Sainsbury’s are finalists because of their investment in engaging their entire retail workforce in conversations about workplace adjustments and their investment in learning to build disability confidence in line managers across their business.

Both Shell and Sainsbury’s provided compelling headline information and testimony from individuals but what made the FCA’s submission stand out was the innovation and quality of the evidence they shared underpinning a major office relocation involving over 3.5k colleagues, including a very comprehensive Disability Impact Assessment for their office relocation. That combined with the reach of their consultations, taking into account the needs of people with non-visible disabilities including mental health and neuro diverse conditions was accomplished.  Embedding a continuous feedback loop for everyone affected, weaving in a ‘golden thread’ of neurodiversity and wellbeing design elements into their plans took them from a business as usual approach to an impressive level of innovation in this area.


Influential business of the year finalists:

  • Virgin Media
  • KPMG

Winner: KPMG

KPMG used its platform to make a high-profile call for businesses to nominate disability champions by 2020, and was even cited by other Disability-Smart Award nominees as an influence on their work.

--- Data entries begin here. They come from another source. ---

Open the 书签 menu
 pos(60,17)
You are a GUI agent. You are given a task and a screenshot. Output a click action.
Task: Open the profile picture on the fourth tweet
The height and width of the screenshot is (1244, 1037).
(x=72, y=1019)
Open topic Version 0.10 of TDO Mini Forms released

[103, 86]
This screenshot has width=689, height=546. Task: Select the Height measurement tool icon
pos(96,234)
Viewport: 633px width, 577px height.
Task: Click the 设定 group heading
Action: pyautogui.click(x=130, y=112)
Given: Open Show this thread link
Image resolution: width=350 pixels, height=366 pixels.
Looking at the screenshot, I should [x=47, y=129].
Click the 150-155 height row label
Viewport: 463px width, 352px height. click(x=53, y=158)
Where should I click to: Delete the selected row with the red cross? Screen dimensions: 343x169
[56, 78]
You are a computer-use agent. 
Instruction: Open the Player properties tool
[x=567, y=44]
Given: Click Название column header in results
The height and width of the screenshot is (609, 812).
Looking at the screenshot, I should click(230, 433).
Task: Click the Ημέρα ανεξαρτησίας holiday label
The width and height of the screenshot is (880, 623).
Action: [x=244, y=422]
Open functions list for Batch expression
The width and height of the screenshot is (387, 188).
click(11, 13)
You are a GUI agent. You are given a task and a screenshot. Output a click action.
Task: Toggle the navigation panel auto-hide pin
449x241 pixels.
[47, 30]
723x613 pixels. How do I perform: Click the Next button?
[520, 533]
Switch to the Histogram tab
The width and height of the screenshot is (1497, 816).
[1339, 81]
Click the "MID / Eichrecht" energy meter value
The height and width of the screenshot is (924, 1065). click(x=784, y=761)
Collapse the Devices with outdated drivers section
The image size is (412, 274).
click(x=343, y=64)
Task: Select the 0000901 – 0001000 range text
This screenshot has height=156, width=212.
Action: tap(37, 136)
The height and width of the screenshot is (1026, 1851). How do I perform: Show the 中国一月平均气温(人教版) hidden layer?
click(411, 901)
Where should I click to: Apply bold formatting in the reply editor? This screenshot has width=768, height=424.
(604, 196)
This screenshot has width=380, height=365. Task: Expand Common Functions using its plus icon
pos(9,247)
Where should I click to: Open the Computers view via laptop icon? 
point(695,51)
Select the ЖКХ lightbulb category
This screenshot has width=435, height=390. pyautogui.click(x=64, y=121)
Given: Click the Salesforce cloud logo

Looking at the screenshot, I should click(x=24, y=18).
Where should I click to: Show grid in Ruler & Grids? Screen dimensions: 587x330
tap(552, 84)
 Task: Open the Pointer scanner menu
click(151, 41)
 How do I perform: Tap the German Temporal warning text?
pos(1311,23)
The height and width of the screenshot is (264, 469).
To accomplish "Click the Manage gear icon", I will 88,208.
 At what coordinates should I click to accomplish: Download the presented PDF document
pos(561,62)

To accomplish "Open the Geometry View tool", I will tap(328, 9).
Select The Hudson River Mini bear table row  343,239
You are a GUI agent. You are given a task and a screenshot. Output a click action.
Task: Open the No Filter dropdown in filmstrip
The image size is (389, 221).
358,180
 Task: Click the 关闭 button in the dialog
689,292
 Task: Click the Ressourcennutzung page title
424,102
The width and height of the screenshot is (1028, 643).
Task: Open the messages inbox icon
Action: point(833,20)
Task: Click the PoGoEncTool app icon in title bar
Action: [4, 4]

Mark Russell (right) and Tony Cates (left) winners of Disability-Smart Awards

What the judges said:

This was a hard decision with two strong candidates for the Award. Virgin Media has used their influence and resources to sponsor the activity of others which is to be commended. They were, however, pipped to the post by KPMG who have taken a real lead in bringing businesses together in best practice in the Wharfability project and by cascading their influence through their supply chain. We noted that two submissions by other organisations also cited KMPG as helping them to effect change.


Technology initiative of the year (sponsored by Microlink) finalists:

  • Microsoft
  • Neatebox
  • Facebook


Winner: Microsoft

Nominated alongside Facebook and Scotland start-up Neatebox, Microsoft won for applying cutting edge technologies to ensure their widely-used products were as accessible to as many customers as possible.

Disability-Smart Awards 2018: Microsoft Winners Hector Minto left, Michael Vermeersch centre and Nasser Siabi

What the judges said:

We were impressed by the way that Neatebox harnesses the power of disabled people to effect change in the businesses they want to visit. We were looking, however, for the greatest impact on the lives of disabled people which brought it down to being between Facebook and Microsoft. Both provided evidence of detailed work in this area and innovative use of AI to involve disabled people.

Microsoft wins because of the way in which it has involved disabled people in the development of their technology and their huge reach which has a significant impact on the everyday and working lives of disabled people.


The judging panel for the awards included leading experts in the area of disability, representatives from BDF's Member and Partner organisations and disabled opinion leaders:

  • David Brindle – The Guardian
  • Geoff Adams-Spink
  • Kamran Malik – CEO Disability Rights UK
  • Mark Lomas – HS2
  • Nasser Siabi - Microlink
  • Paulette Cohen – Barclays
  • Bela Gor – Business Disability Forum


Audience at Disability-Smart Awards 2018

Diane Lightfoot, Chief Executive Officer at Business Disability Forum, said:

“Through the Disability-Smart Awards we aim to recognise those individuals who work tirelessly, and often with little recognition, to create a more inclusive environment for disabled people.

“We received an overwhelming number of entries for this year’s awards, especially for our inaugural Disabled People’s Choice Award.

“Such was the variety of the good work being done that we have seen multinational companies, tech start-ups, councils and football clubs standing shoulder-to-shoulder in our group of nominees.

“All of their work has been excellent, and competition was incredibly tough this year.”


This year will be opening the submission process from Monday 13 May, with our entry deadline Friday 20 September. The award ceremony will again take place in Autumn, details to be released later in the year.